- Work to do -
Print all of the data below word for word, without changing any line.

═════ Records for the task

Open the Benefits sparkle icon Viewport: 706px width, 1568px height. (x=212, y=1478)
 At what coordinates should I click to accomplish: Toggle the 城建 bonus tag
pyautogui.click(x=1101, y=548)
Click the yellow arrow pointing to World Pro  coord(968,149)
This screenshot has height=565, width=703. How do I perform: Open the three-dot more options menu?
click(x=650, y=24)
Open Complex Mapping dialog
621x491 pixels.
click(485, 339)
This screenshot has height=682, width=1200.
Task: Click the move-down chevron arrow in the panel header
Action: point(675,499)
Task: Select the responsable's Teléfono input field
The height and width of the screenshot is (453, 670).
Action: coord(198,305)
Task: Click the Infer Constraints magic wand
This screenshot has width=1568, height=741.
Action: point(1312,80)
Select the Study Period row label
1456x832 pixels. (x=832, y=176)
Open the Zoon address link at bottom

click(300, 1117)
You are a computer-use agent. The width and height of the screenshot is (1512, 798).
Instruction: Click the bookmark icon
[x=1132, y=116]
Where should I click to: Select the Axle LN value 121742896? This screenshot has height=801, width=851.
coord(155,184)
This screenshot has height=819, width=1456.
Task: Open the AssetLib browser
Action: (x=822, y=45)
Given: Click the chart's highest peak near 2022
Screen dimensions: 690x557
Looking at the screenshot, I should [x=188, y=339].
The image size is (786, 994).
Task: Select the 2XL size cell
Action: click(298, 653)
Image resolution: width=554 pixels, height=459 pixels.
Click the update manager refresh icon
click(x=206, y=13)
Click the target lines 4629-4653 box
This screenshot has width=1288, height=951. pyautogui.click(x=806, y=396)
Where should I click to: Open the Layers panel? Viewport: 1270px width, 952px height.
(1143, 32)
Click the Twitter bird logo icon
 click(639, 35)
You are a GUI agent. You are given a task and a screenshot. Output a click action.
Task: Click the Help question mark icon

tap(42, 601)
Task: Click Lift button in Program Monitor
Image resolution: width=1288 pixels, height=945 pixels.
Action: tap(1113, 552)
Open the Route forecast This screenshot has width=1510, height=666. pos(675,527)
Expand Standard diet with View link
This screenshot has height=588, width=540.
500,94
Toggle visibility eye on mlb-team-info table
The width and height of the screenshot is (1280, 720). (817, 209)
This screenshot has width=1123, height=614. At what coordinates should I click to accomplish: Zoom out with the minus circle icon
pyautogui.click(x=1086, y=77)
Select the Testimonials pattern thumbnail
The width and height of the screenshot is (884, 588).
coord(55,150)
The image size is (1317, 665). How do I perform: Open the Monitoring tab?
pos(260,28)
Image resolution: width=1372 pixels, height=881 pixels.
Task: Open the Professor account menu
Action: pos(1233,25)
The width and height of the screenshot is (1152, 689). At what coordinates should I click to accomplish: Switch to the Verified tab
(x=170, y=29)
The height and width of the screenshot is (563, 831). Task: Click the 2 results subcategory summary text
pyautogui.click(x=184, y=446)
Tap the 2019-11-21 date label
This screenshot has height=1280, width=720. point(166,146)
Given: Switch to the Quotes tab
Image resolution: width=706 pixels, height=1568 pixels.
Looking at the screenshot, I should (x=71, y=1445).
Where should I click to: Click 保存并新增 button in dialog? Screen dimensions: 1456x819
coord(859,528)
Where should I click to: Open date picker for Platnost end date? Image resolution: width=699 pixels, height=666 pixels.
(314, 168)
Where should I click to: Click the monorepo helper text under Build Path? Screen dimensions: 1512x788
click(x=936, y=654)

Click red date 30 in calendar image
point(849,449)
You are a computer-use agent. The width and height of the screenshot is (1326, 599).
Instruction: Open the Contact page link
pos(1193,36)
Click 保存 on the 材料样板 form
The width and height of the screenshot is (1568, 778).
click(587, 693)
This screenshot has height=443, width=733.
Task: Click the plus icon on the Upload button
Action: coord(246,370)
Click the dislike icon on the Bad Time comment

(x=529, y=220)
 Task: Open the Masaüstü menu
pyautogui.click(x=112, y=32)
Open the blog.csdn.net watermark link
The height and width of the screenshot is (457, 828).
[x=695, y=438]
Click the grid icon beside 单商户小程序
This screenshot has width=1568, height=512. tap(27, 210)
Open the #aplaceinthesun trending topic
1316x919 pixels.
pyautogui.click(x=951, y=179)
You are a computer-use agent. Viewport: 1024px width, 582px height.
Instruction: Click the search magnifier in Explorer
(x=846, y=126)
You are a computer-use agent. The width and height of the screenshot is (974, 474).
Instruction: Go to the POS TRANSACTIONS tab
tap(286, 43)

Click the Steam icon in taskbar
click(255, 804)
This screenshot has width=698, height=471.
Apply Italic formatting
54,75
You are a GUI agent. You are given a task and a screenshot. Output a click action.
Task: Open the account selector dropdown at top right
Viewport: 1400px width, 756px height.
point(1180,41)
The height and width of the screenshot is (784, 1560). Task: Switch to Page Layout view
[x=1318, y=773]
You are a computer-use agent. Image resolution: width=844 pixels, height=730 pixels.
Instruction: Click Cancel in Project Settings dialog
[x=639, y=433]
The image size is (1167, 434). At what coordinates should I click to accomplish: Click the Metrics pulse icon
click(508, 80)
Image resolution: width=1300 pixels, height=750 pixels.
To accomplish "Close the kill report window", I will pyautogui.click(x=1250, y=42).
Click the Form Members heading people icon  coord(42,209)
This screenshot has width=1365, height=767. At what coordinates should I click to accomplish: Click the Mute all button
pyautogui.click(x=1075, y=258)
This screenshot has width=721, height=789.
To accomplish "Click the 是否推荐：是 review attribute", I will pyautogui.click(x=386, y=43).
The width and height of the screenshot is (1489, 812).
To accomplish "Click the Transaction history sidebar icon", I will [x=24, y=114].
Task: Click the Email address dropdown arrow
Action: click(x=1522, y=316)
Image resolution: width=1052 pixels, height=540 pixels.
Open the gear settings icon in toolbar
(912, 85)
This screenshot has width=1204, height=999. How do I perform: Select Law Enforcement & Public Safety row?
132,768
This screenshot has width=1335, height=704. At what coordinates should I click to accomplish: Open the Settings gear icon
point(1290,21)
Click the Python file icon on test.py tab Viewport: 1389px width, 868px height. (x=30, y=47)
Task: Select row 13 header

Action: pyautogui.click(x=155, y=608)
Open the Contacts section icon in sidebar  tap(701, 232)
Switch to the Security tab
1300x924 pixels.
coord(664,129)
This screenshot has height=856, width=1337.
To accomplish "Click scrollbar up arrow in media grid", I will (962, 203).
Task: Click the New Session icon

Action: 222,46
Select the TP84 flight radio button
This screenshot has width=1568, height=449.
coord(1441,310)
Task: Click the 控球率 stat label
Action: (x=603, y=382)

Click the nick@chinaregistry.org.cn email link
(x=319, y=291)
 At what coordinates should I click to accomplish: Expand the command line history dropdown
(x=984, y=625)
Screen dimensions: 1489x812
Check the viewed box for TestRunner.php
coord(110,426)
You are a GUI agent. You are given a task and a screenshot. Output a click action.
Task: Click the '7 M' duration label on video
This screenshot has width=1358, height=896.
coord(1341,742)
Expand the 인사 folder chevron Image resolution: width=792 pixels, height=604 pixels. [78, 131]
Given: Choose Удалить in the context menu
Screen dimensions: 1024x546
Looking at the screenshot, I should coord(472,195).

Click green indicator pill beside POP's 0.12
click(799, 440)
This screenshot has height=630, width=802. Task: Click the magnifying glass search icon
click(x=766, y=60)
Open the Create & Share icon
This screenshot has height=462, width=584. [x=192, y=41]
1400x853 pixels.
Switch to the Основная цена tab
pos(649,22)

══════════

- Exercise answer -
Open the Benefits sparkle icon Viewport: 706px width, 1568px height. (x=212, y=1478)
 At what coordinates should I click to accomplish: Toggle the 城建 bonus tag
pyautogui.click(x=1101, y=548)
Click the yellow arrow pointing to World Pro  coord(968,149)
This screenshot has height=565, width=703. How do I perform: Open the three-dot more options menu?
click(x=650, y=24)
Open Complex Mapping dialog
621x491 pixels.
click(485, 339)
This screenshot has height=682, width=1200.
Task: Click the move-down chevron arrow in the panel header
Action: point(675,499)
Task: Select the responsable's Teléfono input field
The height and width of the screenshot is (453, 670).
Action: coord(198,305)
Task: Click the Infer Constraints magic wand
This screenshot has width=1568, height=741.
Action: point(1312,80)
Select the Study Period row label
1456x832 pixels. (x=832, y=176)
Open the Zoon address link at bottom

click(300, 1117)
You are a computer-use agent. The width and height of the screenshot is (1512, 798).
Instruction: Click the bookmark icon
[x=1132, y=116]
Where should I click to: Select the Axle LN value 121742896? This screenshot has height=801, width=851.
coord(155,184)
This screenshot has height=819, width=1456.
Task: Open the AssetLib browser
Action: (x=822, y=45)
Given: Click the chart's highest peak near 2022
Screen dimensions: 690x557
Looking at the screenshot, I should [x=188, y=339].
The image size is (786, 994).
Task: Select the 2XL size cell
Action: click(298, 653)
Image resolution: width=554 pixels, height=459 pixels.
Click the update manager refresh icon
click(x=206, y=13)
Click the target lines 4629-4653 box
This screenshot has width=1288, height=951. pyautogui.click(x=806, y=396)
Where should I click to: Open the Layers panel? Viewport: 1270px width, 952px height.
(1143, 32)
Click the Twitter bird logo icon
 click(639, 35)
You are a GUI agent. You are given a task and a screenshot. Output a click action.
Task: Click the Help question mark icon

tap(42, 601)
Task: Click Lift button in Program Monitor
Image resolution: width=1288 pixels, height=945 pixels.
Action: tap(1113, 552)
Open the Route forecast This screenshot has width=1510, height=666. pos(675,527)
Expand Standard diet with View link
This screenshot has height=588, width=540.
500,94
Toggle visibility eye on mlb-team-info table
The width and height of the screenshot is (1280, 720). (817, 209)
This screenshot has width=1123, height=614. At what coordinates should I click to accomplish: Zoom out with the minus circle icon
pyautogui.click(x=1086, y=77)
Select the Testimonials pattern thumbnail
The width and height of the screenshot is (884, 588).
coord(55,150)
The image size is (1317, 665). How do I perform: Open the Monitoring tab?
pos(260,28)
Image resolution: width=1372 pixels, height=881 pixels.
Task: Open the Professor account menu
Action: pos(1233,25)
The width and height of the screenshot is (1152, 689). At what coordinates should I click to accomplish: Switch to the Verified tab
(x=170, y=29)
The height and width of the screenshot is (563, 831). Task: Click the 2 results subcategory summary text
pyautogui.click(x=184, y=446)
Tap the 2019-11-21 date label
This screenshot has height=1280, width=720. point(166,146)
Given: Switch to the Quotes tab
Image resolution: width=706 pixels, height=1568 pixels.
Looking at the screenshot, I should (x=71, y=1445).
Where should I click to: Click 保存并新增 button in dialog? Screen dimensions: 1456x819
coord(859,528)
Where should I click to: Open date picker for Platnost end date? Image resolution: width=699 pixels, height=666 pixels.
(314, 168)
Where should I click to: Click the monorepo helper text under Build Path? Screen dimensions: 1512x788
click(x=936, y=654)

Click red date 30 in calendar image
point(849,449)
You are a computer-use agent. The width and height of the screenshot is (1326, 599).
Instruction: Open the Contact page link
pos(1193,36)
Click 保存 on the 材料样板 form
The width and height of the screenshot is (1568, 778).
click(587, 693)
This screenshot has height=443, width=733.
Task: Click the plus icon on the Upload button
Action: coord(246,370)
Click the dislike icon on the Bad Time comment

(x=529, y=220)
 Task: Open the Masaüstü menu
pyautogui.click(x=112, y=32)
Open the blog.csdn.net watermark link
The height and width of the screenshot is (457, 828).
[x=695, y=438]
Click the grid icon beside 单商户小程序
This screenshot has width=1568, height=512. tap(27, 210)
Open the #aplaceinthesun trending topic
1316x919 pixels.
pyautogui.click(x=951, y=179)
You are a computer-use agent. Viewport: 1024px width, 582px height.
Instruction: Click the search magnifier in Explorer
(x=846, y=126)
You are a computer-use agent. The width and height of the screenshot is (974, 474).
Instruction: Go to the POS TRANSACTIONS tab
tap(286, 43)

Click the Steam icon in taskbar
click(255, 804)
This screenshot has width=698, height=471.
Apply Italic formatting
54,75
You are a GUI agent. You are given a task and a screenshot. Output a click action.
Task: Open the account selector dropdown at top right
Viewport: 1400px width, 756px height.
point(1180,41)
The height and width of the screenshot is (784, 1560). Task: Switch to Page Layout view
[x=1318, y=773]
You are a computer-use agent. Image resolution: width=844 pixels, height=730 pixels.
Instruction: Click Cancel in Project Settings dialog
[x=639, y=433]
The image size is (1167, 434). At what coordinates should I click to accomplish: Click the Metrics pulse icon
click(508, 80)
Image resolution: width=1300 pixels, height=750 pixels.
To accomplish "Close the kill report window", I will pyautogui.click(x=1250, y=42).
Click the Form Members heading people icon  coord(42,209)
This screenshot has width=1365, height=767. At what coordinates should I click to accomplish: Click the Mute all button
pyautogui.click(x=1075, y=258)
This screenshot has width=721, height=789.
To accomplish "Click the 是否推荐：是 review attribute", I will pyautogui.click(x=386, y=43).
The width and height of the screenshot is (1489, 812).
To accomplish "Click the Transaction history sidebar icon", I will [x=24, y=114].
Task: Click the Email address dropdown arrow
Action: click(x=1522, y=316)
Image resolution: width=1052 pixels, height=540 pixels.
Open the gear settings icon in toolbar
(912, 85)
This screenshot has width=1204, height=999. How do I perform: Select Law Enforcement & Public Safety row?
132,768
This screenshot has width=1335, height=704. At what coordinates should I click to accomplish: Open the Settings gear icon
point(1290,21)
Click the Python file icon on test.py tab Viewport: 1389px width, 868px height. (x=30, y=47)
Task: Select row 13 header

Action: pyautogui.click(x=155, y=608)
Open the Contacts section icon in sidebar  tap(701, 232)
Switch to the Security tab
1300x924 pixels.
coord(664,129)
This screenshot has height=856, width=1337.
To accomplish "Click scrollbar up arrow in media grid", I will (962, 203).
Task: Click the New Session icon

Action: 222,46
Select the TP84 flight radio button
This screenshot has width=1568, height=449.
coord(1441,310)
Task: Click the 控球率 stat label
Action: (x=603, y=382)

Click the nick@chinaregistry.org.cn email link
(x=319, y=291)
 At what coordinates should I click to accomplish: Expand the command line history dropdown
(x=984, y=625)
Screen dimensions: 1489x812
Check the viewed box for TestRunner.php
coord(110,426)
You are a GUI agent. You are given a task and a screenshot. Output a click action.
Task: Click the '7 M' duration label on video
This screenshot has width=1358, height=896.
coord(1341,742)
Expand the 인사 folder chevron Image resolution: width=792 pixels, height=604 pixels. [78, 131]
Given: Choose Удалить in the context menu
Screen dimensions: 1024x546
Looking at the screenshot, I should coord(472,195).

Click green indicator pill beside POP's 0.12
click(799, 440)
This screenshot has height=630, width=802. Task: Click the magnifying glass search icon
click(x=766, y=60)
Open the Create & Share icon
This screenshot has height=462, width=584. [x=192, y=41]
1400x853 pixels.
Switch to the Основная цена tab
pos(649,22)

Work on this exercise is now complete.